PROBLEM DETAILS: Gather each line of the material below that contains the word "label" and copy those lines in full.

LISTING:
━━━━
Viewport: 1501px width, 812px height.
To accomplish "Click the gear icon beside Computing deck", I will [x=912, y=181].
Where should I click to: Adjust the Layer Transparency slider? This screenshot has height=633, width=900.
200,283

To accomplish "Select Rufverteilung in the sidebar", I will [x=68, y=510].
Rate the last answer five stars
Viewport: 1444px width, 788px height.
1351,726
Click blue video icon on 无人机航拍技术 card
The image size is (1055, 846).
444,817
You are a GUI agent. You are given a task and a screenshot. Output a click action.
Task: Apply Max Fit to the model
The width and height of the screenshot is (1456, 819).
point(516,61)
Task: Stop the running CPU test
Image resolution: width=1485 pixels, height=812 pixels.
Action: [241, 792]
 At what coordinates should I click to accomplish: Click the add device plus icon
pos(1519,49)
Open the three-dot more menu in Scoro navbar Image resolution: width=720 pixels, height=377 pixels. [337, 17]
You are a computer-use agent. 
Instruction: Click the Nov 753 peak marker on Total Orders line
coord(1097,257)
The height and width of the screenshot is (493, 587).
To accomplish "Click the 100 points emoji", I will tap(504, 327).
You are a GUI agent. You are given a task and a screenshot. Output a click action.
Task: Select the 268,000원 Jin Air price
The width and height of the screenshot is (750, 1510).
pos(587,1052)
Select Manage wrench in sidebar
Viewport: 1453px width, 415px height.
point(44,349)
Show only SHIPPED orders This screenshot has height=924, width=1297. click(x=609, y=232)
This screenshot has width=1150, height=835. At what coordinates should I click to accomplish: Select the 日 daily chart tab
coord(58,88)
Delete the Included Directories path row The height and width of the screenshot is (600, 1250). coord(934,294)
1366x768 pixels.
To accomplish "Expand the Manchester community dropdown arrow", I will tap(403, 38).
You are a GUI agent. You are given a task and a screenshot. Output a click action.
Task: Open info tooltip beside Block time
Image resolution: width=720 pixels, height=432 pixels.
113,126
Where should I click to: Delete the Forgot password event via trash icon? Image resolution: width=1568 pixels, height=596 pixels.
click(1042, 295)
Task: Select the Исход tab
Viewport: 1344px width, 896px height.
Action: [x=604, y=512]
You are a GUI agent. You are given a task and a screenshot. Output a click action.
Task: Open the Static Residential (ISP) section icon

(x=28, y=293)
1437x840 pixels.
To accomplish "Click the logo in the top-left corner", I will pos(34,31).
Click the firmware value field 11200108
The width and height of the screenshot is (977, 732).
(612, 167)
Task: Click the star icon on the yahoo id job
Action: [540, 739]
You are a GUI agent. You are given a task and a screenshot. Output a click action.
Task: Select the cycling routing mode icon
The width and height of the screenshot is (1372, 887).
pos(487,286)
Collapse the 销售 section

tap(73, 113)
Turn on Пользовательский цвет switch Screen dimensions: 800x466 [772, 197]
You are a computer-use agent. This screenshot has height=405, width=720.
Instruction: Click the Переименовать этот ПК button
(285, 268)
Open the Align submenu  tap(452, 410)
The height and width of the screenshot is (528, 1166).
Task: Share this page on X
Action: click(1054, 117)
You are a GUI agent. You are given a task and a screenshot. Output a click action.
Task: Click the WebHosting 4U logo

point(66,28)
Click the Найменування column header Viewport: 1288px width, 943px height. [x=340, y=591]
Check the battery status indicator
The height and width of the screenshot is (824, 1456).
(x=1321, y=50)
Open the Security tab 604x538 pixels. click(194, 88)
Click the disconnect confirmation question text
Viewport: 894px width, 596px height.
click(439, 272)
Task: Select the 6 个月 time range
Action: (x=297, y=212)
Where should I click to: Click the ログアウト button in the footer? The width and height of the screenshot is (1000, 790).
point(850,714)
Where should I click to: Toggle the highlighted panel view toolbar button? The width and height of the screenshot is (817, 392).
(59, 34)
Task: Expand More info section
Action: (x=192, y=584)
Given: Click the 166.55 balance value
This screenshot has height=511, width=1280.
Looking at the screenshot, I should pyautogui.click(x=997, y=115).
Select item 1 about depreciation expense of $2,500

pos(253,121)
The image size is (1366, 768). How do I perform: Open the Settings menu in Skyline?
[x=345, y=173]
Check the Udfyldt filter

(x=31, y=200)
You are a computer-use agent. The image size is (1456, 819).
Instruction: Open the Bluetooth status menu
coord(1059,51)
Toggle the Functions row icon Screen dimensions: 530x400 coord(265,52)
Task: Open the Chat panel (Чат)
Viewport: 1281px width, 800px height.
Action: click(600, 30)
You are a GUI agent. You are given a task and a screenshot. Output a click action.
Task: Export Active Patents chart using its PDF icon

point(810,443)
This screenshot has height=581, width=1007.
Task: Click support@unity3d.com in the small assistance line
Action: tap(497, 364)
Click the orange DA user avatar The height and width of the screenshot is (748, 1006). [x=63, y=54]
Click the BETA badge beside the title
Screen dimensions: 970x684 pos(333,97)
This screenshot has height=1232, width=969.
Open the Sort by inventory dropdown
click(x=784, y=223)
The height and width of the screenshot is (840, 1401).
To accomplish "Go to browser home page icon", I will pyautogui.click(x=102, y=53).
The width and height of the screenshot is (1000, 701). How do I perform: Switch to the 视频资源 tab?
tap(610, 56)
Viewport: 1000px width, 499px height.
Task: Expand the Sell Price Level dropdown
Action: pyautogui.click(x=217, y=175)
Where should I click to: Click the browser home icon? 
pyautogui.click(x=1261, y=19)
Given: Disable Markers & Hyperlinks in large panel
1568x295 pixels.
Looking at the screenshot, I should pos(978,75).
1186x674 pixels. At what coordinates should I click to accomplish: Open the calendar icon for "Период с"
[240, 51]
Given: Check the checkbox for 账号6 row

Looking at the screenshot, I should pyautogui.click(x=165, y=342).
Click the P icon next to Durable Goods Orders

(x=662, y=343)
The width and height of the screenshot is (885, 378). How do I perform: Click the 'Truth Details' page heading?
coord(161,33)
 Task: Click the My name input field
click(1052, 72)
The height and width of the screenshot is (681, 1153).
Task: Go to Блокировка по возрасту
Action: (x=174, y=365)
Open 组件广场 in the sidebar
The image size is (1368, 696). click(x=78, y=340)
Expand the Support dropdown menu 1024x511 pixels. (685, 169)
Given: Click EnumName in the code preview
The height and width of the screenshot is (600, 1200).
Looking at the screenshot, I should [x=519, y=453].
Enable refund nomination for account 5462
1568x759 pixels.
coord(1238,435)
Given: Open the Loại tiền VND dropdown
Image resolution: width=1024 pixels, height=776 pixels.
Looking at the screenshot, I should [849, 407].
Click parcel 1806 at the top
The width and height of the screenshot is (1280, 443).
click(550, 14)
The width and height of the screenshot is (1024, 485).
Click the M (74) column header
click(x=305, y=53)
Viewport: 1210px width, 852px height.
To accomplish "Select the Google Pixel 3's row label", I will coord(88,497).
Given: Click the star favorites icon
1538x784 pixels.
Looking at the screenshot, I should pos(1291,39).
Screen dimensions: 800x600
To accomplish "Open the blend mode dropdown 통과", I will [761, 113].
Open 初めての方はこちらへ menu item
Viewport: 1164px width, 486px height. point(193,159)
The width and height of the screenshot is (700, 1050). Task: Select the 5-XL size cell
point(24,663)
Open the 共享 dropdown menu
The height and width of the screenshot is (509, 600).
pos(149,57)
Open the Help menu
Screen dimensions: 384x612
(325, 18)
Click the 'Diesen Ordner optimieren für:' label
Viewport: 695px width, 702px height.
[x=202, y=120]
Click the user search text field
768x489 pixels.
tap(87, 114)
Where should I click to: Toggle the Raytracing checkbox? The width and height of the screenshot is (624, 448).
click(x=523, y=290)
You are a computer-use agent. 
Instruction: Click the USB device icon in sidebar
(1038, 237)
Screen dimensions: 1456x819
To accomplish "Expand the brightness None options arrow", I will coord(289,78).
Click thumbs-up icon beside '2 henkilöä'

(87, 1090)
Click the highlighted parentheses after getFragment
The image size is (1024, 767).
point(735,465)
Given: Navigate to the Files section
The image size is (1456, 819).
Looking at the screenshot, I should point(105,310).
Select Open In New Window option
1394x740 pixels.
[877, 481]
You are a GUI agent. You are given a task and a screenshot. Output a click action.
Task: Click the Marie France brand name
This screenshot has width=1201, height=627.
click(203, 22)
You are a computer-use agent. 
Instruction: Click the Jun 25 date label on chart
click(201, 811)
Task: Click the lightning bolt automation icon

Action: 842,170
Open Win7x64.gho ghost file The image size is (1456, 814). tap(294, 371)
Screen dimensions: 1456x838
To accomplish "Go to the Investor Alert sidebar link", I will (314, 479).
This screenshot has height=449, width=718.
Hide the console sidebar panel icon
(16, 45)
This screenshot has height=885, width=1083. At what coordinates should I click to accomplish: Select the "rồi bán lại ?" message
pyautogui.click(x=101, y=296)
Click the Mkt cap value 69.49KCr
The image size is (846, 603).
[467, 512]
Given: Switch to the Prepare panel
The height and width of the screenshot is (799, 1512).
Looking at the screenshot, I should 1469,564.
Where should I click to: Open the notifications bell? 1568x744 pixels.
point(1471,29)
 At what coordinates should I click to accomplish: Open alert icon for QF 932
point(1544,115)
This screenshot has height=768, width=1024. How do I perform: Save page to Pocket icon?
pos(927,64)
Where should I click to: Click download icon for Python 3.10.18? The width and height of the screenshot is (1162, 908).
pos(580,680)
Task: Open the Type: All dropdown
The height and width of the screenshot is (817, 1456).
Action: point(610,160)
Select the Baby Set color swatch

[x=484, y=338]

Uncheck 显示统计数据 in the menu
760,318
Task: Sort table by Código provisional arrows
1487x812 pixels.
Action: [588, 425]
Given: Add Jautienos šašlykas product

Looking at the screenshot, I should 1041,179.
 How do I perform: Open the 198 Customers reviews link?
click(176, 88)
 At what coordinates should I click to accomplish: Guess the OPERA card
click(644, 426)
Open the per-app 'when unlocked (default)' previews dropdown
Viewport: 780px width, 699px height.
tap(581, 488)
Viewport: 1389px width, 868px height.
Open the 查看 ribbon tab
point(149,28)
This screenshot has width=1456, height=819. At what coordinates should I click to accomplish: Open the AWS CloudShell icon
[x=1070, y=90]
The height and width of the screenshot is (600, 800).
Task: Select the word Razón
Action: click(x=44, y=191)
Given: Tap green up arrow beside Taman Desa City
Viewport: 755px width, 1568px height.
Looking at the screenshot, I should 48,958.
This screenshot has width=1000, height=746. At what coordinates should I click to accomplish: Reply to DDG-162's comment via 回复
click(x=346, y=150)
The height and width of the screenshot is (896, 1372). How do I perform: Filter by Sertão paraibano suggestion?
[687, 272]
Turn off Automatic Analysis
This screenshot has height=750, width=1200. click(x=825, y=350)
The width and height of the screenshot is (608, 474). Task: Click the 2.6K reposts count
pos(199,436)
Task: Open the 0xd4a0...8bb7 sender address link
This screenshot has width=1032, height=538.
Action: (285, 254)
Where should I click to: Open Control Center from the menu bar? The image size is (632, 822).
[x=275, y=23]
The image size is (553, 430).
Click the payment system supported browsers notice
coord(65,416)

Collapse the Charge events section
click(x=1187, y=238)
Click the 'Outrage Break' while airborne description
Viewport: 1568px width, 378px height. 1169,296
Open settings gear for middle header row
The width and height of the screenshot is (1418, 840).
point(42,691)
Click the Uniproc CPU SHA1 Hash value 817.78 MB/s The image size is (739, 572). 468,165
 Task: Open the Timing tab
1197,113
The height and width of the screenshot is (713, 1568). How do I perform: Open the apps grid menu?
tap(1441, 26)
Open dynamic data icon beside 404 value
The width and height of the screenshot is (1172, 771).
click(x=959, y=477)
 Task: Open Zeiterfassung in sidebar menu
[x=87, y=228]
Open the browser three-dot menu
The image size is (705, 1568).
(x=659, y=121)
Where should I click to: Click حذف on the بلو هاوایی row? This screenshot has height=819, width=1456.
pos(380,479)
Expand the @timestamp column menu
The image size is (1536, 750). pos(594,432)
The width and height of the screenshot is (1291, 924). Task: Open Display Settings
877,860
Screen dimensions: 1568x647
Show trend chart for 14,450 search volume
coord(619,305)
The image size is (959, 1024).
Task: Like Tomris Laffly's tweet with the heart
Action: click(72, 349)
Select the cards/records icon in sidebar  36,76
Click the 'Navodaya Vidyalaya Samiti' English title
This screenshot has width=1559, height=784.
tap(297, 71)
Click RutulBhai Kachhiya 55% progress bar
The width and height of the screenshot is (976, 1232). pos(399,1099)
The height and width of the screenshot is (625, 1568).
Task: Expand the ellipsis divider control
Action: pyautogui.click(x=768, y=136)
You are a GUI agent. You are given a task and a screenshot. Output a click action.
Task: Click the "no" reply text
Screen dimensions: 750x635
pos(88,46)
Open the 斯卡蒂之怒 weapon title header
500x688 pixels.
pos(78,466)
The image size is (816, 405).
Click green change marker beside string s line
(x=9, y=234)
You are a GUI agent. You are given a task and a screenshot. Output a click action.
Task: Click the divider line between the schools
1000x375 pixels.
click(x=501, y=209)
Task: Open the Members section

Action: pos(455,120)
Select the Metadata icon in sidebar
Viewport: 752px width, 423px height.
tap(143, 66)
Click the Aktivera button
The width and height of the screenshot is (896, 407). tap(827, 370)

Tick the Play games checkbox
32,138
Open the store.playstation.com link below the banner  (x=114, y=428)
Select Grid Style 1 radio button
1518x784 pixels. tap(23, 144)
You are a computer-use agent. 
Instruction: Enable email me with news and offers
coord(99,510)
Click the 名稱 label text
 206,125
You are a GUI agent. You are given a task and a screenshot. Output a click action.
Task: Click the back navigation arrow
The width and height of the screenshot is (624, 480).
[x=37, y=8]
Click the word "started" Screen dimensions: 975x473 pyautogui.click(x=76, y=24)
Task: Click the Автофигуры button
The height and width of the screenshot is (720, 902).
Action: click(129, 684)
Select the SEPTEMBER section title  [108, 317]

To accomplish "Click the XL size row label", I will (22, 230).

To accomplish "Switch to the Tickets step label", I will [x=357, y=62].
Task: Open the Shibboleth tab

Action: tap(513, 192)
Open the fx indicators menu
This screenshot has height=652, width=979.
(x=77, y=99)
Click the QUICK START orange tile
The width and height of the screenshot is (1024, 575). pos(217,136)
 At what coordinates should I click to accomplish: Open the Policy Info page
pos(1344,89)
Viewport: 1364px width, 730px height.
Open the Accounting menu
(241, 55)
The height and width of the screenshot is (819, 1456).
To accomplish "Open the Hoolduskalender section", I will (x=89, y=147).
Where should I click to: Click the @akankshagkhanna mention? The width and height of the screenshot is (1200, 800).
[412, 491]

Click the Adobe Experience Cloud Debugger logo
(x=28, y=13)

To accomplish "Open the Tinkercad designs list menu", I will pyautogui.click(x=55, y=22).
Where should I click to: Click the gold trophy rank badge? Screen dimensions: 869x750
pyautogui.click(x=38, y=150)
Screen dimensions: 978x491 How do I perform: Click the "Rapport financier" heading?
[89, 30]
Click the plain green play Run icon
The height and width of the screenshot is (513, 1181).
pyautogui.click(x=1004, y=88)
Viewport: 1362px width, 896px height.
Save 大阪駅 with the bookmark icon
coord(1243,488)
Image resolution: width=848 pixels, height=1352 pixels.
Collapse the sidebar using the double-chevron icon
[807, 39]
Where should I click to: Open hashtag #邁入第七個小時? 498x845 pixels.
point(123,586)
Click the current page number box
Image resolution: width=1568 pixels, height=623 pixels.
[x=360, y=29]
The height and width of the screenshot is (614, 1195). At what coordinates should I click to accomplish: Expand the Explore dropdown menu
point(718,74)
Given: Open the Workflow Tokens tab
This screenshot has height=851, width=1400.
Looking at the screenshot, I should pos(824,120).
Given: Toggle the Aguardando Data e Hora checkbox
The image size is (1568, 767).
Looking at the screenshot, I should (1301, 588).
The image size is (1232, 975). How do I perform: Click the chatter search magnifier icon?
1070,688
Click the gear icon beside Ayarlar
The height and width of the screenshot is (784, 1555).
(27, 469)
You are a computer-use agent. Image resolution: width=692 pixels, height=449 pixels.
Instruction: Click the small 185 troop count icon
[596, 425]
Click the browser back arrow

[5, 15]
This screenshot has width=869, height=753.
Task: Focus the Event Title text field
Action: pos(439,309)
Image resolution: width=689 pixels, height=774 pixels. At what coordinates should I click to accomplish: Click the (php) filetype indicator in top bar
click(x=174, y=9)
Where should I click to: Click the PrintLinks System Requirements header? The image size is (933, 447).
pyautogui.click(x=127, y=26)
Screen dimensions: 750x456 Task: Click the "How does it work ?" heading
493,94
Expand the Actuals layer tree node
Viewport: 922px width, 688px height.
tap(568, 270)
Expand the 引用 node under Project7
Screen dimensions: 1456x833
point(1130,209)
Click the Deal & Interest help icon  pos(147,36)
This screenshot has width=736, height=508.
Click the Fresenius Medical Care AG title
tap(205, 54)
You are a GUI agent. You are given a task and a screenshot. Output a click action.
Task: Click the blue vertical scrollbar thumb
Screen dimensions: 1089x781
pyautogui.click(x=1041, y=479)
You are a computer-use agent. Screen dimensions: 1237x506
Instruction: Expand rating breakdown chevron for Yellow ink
━━━━
SOLUTION TO THIS PROBLEM:
To accomplish "Select the Google Pixel 3's row label", I will coord(88,497).
Click the 'Diesen Ordner optimieren für:' label
Instruction: Click the Jun 25 date label on chart
Click the 名稱 label text
To accomplish "Click the XL size row label", I will (22, 230).
To accomplish "Switch to the Tickets step label", I will [x=357, y=62].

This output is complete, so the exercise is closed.